In the middle of this is the potential for a new argument about whether schools should reopen at the end of the month. It may be important to ensure that any ill-feeling from that potential argument does not spill over into the bigger debate around vaccine access.
Taxi drivers are also now demanding that they be next, claiming that their work exposes them to the virus. This is despite widespread anecdotal evidence that drivers are not wearing face masks.
Just sorting out the order of who gets vaccinated and when has the potential to derail the entire effort.
One of the biggest problems in dealing with the issue is that it is not clear what the government is actually doing.
While President Cyril Ramaphosa said on Monday night the government had procured 20 million vaccine doses, he did not say from where, or when they would be delivered.
To ensure the legitimacy of this process, full transparency is required. If people do not fully understand what is happening there is likely to be more confusion and frustration, with trust in the process the first casualty. Considering how important vaccinations are and how many lives they will potentially save, or be too late to save, it is easy to imagine these frustrations boiling over.
It should also not be forgotten how difficult it can be to vaccinate people.
In Nigeria, the group Boko Haram almost single-handedly kept wild polio alive by refusing to let United Nations officials into areas it controlled to vaccinate children there. Eventually, after extreme efforts, the World Health Organisation was successful.

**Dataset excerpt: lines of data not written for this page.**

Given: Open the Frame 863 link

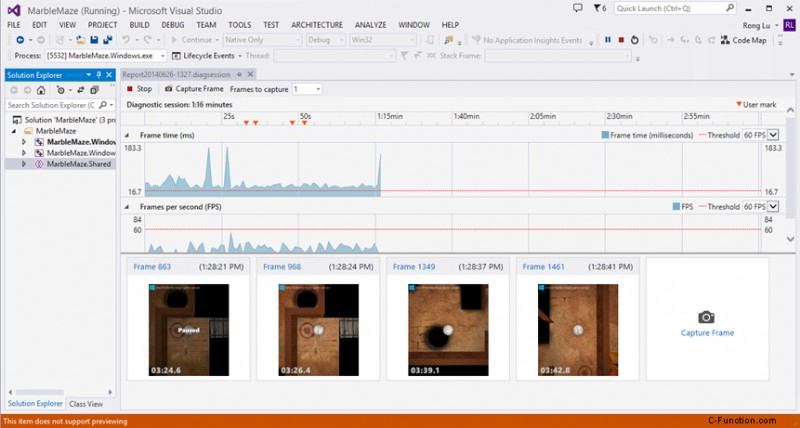Looking at the screenshot, I should click(x=152, y=267).
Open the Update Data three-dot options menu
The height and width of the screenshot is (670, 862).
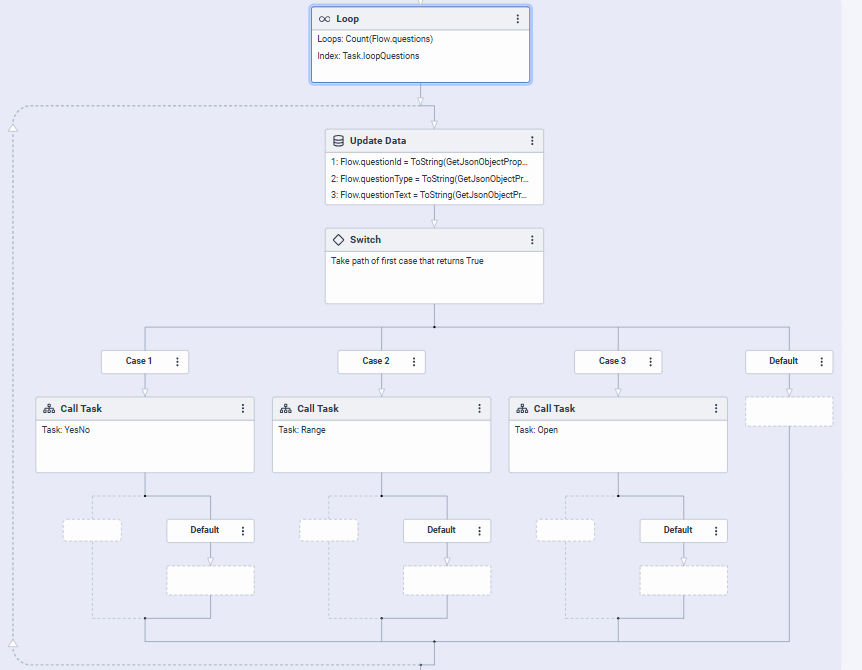(x=532, y=141)
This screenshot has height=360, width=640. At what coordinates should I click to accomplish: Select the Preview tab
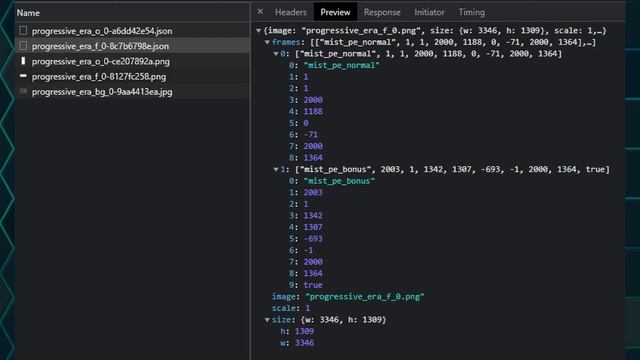click(x=335, y=12)
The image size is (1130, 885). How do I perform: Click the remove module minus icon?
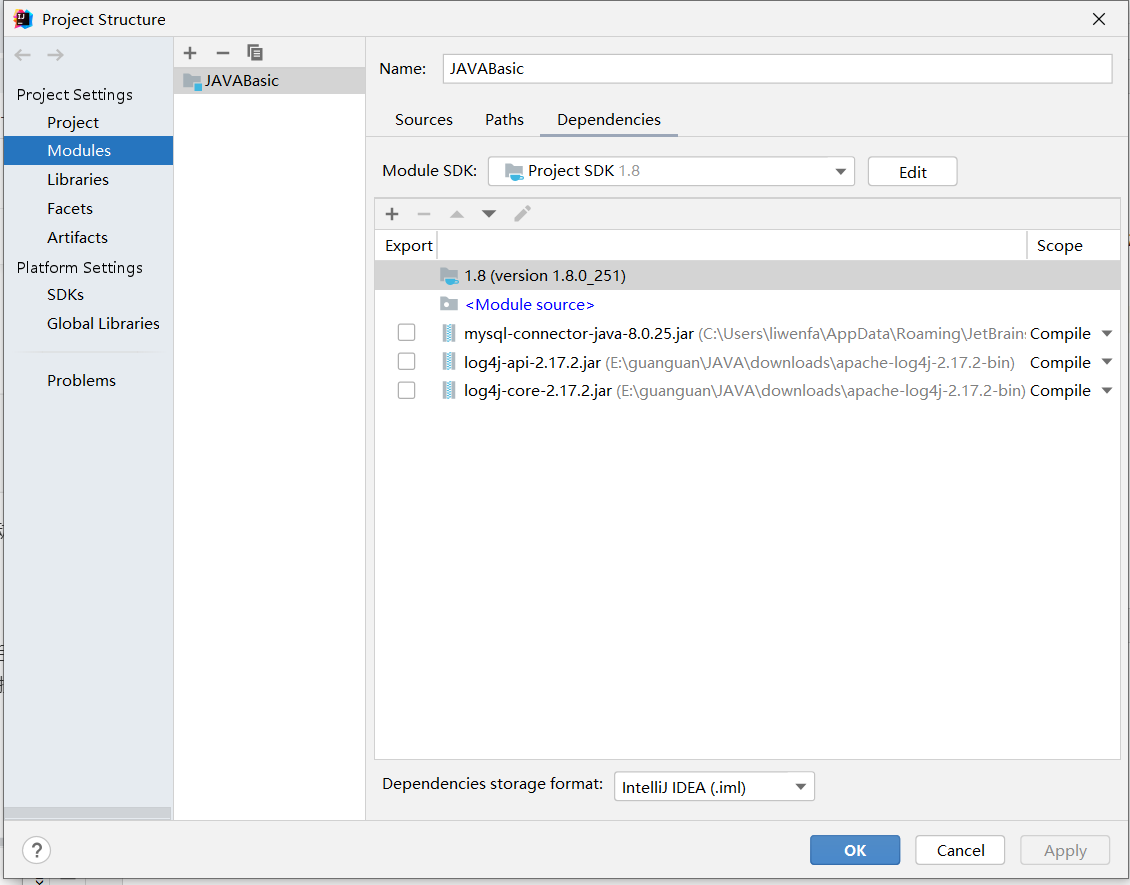click(x=223, y=53)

While it is likely that there will be many problems and disputes along the way, the ultimate goal is what matters.
A situation like this is where science can be as magic.
Imagine walking into a shopping mall on a Saturday morning just to browse, or going to a cinema, or a pub or a sports event, knowing that you will be safe from the virus… all because of a tiny jab in your shoulder.
An illustration of the magic of science comes from the history of diabetes, a disease which has contributed to the deaths of so many Covid-19 patients in our nation.
It is 99 years ago this week that the first 50 children in diabetic comas, given up for dead, were injected with insulin. In front of their already-grieving parents, they were injected, one by one.
And one by one, as the doctors moved from patient to patient, they woke up and were literally pulled from death to live long and productive lives.
Such are the miracles that science can perform.
It is inevitable, given the nature of our country, with its multitude of constituencies, that there are going to be fights along the road to vaccination. But they can be managed.
As Jonny Steinberg has observed, sometimes good things happen in our country (such as the provision of social grants and ARVs) simply because they absolutely have to happen.